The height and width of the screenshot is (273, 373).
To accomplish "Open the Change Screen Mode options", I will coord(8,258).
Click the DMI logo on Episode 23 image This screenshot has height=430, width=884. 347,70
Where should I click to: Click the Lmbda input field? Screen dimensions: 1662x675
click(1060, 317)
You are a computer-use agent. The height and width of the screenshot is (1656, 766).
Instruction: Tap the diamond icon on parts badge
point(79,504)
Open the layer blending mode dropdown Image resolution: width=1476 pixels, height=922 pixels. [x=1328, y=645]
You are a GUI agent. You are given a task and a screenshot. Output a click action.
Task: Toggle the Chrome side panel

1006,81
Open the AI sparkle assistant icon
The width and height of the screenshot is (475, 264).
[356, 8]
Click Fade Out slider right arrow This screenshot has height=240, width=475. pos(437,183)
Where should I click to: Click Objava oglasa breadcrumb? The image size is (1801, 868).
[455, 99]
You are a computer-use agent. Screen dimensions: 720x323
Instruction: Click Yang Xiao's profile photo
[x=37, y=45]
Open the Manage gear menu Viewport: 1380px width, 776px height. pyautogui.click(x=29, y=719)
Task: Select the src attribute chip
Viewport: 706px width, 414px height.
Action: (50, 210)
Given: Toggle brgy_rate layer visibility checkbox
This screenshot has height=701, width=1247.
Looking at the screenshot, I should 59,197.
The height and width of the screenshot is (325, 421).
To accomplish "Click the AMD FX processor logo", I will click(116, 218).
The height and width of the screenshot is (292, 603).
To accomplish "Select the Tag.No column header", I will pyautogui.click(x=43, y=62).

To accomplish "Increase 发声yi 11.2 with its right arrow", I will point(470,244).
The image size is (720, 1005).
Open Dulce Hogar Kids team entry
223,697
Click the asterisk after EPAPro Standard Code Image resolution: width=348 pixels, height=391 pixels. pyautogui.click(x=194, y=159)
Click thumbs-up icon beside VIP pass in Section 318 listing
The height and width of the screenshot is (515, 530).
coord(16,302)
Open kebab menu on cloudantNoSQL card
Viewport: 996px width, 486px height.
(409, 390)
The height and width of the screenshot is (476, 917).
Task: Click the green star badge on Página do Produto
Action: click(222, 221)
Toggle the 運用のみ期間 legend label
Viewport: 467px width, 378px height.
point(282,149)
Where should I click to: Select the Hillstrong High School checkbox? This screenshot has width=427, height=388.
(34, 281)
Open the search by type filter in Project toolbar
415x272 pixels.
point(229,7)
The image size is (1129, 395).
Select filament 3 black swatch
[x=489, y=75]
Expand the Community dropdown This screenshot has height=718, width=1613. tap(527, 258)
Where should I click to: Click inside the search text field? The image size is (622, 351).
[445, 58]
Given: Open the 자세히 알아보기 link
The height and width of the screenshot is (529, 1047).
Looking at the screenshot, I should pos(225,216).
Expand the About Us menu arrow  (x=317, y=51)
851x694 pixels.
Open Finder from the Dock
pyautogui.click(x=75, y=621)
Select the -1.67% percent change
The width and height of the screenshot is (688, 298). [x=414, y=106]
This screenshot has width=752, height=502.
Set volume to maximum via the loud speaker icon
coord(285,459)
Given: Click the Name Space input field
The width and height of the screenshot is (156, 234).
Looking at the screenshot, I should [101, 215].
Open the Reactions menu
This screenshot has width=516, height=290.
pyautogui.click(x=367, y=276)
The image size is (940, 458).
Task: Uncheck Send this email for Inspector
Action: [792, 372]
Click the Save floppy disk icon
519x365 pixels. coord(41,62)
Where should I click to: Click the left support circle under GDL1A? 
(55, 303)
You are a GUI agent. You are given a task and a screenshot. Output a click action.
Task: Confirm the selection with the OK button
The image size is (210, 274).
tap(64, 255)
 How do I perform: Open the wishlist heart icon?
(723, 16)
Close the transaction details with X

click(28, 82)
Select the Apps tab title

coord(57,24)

⁂

What the task asks: Rewrite in full the part that opens with the line containing "Click the DMI" and closes with the line containing "click(1060, 317)". Lower every coordinate in the answers by 4.

Worked answer:
Click the DMI logo on Episode 23 image This screenshot has height=430, width=884. 343,66
Where should I click to: Click the Lmbda input field? Screen dimensions: 1662x675
click(1056, 313)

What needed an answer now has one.